Bristol: home of innovative tech Huboo has succeeded tremendously off the back of hard work, innovation and a genuine care for its employees and clients, but its location is arguably pivotal to its fast progression. Last year, Bristol was named as one of the UK’s fastest-growing tech hubs after firms attracted more than £100m in venture capital funding. Bristol is a start-up haven for so many reasons.
Firstly, the city is home to numerous leading universities and higher education institutions, which pump a pipeline of extraordinary talent into the city. This alone attracts a mix of tech companies to Bristol every year.
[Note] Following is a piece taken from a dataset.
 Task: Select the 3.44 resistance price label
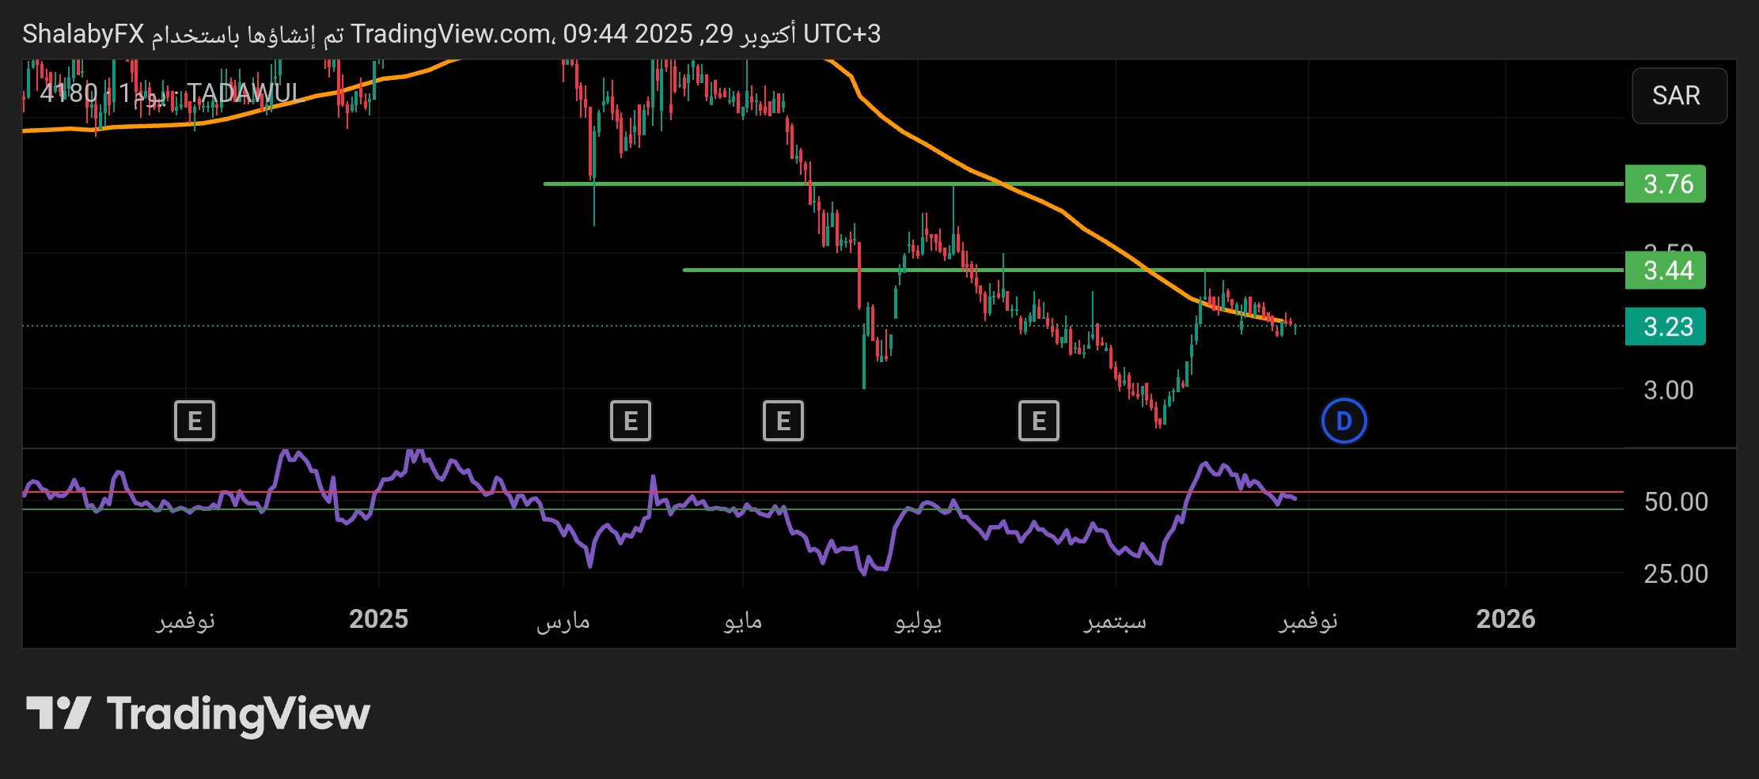(1665, 270)
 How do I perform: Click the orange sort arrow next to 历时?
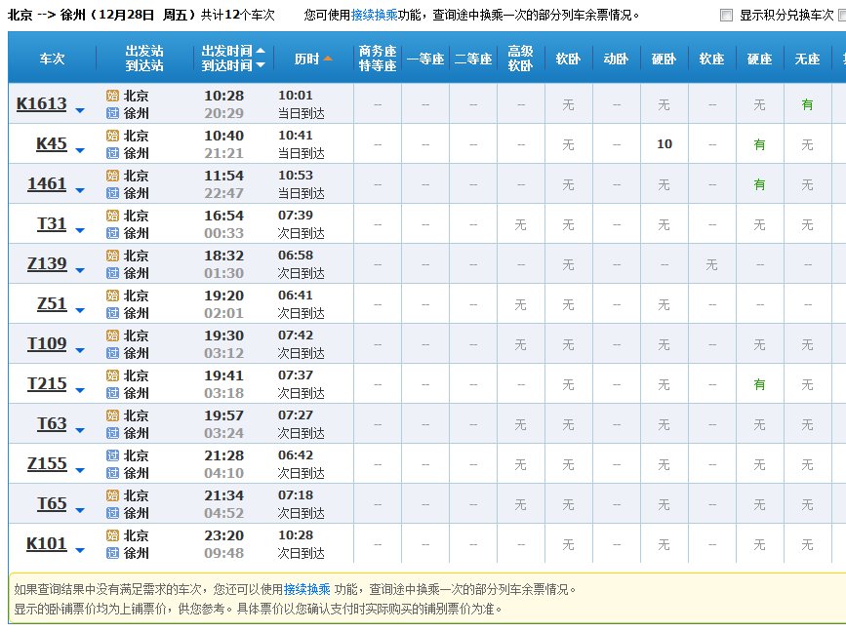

Secondly, Bristol is awash with hubs in various guises. The city’s incubator organisations, innovation centres and co-working spaces allow the tech community to thrive collaboratively and collectively. In turn, this creates a supportive start-up culture that nurtures each and every brand.
Furthermore, the city has a long history of technology and engineering innovation. From Brunel’s suspension bridge, to the aerospace industry and Rolls-Royce’s pioneering technologies, the city has been an engine of innovation for centuries. Civil Engineering was even among the first departments when the University of Bristol was born in 1909.
“Bristol has a great entrepreneurial network and this area punches above its weight from that point of view. We often get involved with the universities, mentoring students that are interested in being entrepreneurs and we try to utilise that early talent.
“Bristol is also a fabulous part of the country, a stunning place to bring up kids and an exciting place to be. The city will only get better as the government recognises that something exciting is happening here – more funding will come this way.”
Doing business better As the European Green Capital, Bristol has pledged to become carbon neutral and climate resilient by 2030. This means the city’s businesses must help in every way they can to ensure that the city reaches its goal within the decade.
As more and more customers and employees also seek to buy from and work for organisations that align with their social values, support a better way of doing business and a better future for our planet, there is a real focus on what businesses are doing for the greater good of the environment.
“We try and think of these things holistically,” says Martin. “We think about what we can do now – we don’t obsess about things that might happen 100 years from now. In our warehouses, we have introduced Falk panels and made sure that all our vehicles are electric. We also have a no waste policy – if a client goes out of business, the goods are sold and the money is given to charity. At every stage of the business, we try to make sure that we’re essentially creating as little damage as we can and tidying up after ourselves where possible.”
Given the incredible rise of the company, not least five years packed with milestone achievements, you wonder how far this company can continue to grow at such a speed. Yet, Huboo was recently identified in a government report as one of three companies within Bristol’s burgeoning tech sector expected to attain a ‘unicorn’ valuation of more than US$1bn over the coming years. Martin and Paul are just getting started. Remember this name.